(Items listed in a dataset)

==*==

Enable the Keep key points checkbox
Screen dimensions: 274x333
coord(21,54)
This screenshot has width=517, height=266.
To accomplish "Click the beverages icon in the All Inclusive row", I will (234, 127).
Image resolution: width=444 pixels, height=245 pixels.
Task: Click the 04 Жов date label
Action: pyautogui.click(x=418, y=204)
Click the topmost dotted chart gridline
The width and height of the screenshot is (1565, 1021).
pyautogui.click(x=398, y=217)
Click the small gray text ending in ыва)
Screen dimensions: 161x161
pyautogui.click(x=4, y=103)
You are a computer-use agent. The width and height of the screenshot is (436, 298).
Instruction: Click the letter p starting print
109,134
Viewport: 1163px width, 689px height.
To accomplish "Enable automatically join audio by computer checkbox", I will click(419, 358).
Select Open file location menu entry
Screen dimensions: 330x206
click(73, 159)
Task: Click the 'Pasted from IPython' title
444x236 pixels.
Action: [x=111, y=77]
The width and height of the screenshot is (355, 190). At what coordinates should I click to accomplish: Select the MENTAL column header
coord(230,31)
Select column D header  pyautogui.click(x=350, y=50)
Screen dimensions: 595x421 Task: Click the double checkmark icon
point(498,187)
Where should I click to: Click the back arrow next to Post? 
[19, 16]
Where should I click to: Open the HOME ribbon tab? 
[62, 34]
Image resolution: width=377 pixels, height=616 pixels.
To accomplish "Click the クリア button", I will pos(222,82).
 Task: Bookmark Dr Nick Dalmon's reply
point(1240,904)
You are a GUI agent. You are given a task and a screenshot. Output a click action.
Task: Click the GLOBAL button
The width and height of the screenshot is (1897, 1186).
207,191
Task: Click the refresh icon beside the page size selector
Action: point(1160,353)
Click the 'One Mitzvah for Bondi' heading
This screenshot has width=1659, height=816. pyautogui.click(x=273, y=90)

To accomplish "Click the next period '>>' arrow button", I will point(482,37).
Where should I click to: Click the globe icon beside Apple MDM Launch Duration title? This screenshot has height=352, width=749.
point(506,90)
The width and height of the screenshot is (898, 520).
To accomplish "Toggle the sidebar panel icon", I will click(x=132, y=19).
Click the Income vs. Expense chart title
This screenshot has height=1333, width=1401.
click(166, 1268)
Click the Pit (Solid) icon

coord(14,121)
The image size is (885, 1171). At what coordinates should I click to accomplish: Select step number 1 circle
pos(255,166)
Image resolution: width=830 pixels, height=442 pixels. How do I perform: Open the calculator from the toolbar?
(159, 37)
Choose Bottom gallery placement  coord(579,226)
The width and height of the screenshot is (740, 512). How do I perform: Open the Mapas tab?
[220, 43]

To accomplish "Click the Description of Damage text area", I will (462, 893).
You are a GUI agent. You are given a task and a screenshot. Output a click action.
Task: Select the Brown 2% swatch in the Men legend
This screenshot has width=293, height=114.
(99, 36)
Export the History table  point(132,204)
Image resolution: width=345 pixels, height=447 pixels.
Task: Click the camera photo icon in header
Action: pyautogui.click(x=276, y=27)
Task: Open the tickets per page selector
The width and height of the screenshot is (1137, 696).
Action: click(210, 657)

==*==

● Work item:
The records above are to be duplicated word for word.

● Exercise solution:
Enable the Keep key points checkbox
Screen dimensions: 274x333
coord(21,54)
This screenshot has width=517, height=266.
To accomplish "Click the beverages icon in the All Inclusive row", I will (234, 127).
Image resolution: width=444 pixels, height=245 pixels.
Task: Click the 04 Жов date label
Action: pyautogui.click(x=418, y=204)
Click the topmost dotted chart gridline
The width and height of the screenshot is (1565, 1021).
pyautogui.click(x=398, y=217)
Click the small gray text ending in ыва)
Screen dimensions: 161x161
pyautogui.click(x=4, y=103)
You are a computer-use agent. The width and height of the screenshot is (436, 298).
Instruction: Click the letter p starting print
109,134
Viewport: 1163px width, 689px height.
To accomplish "Enable automatically join audio by computer checkbox", I will click(419, 358).
Select Open file location menu entry
Screen dimensions: 330x206
click(73, 159)
Task: Click the 'Pasted from IPython' title
444x236 pixels.
Action: [x=111, y=77]
The width and height of the screenshot is (355, 190). At what coordinates should I click to accomplish: Select the MENTAL column header
coord(230,31)
Select column D header  pyautogui.click(x=350, y=50)
Screen dimensions: 595x421 Task: Click the double checkmark icon
point(498,187)
Where should I click to: Click the back arrow next to Post? 
[19, 16]
Where should I click to: Open the HOME ribbon tab? 
[62, 34]
Image resolution: width=377 pixels, height=616 pixels.
To accomplish "Click the クリア button", I will pos(222,82).
 Task: Bookmark Dr Nick Dalmon's reply
point(1240,904)
You are a GUI agent. You are given a task and a screenshot. Output a click action.
Task: Click the GLOBAL button
The width and height of the screenshot is (1897, 1186).
207,191
Task: Click the refresh icon beside the page size selector
Action: point(1160,353)
Click the 'One Mitzvah for Bondi' heading
This screenshot has width=1659, height=816. pyautogui.click(x=273, y=90)

To accomplish "Click the next period '>>' arrow button", I will point(482,37).
Where should I click to: Click the globe icon beside Apple MDM Launch Duration title? This screenshot has height=352, width=749.
point(506,90)
The width and height of the screenshot is (898, 520).
To accomplish "Toggle the sidebar panel icon", I will click(x=132, y=19).
Click the Income vs. Expense chart title
This screenshot has height=1333, width=1401.
click(166, 1268)
Click the Pit (Solid) icon

coord(14,121)
The image size is (885, 1171). At what coordinates should I click to accomplish: Select step number 1 circle
pos(255,166)
Image resolution: width=830 pixels, height=442 pixels. How do I perform: Open the calculator from the toolbar?
(159, 37)
Choose Bottom gallery placement  coord(579,226)
The width and height of the screenshot is (740, 512). How do I perform: Open the Mapas tab?
[220, 43]

To accomplish "Click the Description of Damage text area", I will (462, 893).
You are a GUI agent. You are given a task and a screenshot. Output a click action.
Task: Select the Brown 2% swatch in the Men legend
This screenshot has width=293, height=114.
(99, 36)
Export the History table  point(132,204)
Image resolution: width=345 pixels, height=447 pixels.
Task: Click the camera photo icon in header
Action: pyautogui.click(x=276, y=27)
Task: Open the tickets per page selector
The width and height of the screenshot is (1137, 696).
Action: click(210, 657)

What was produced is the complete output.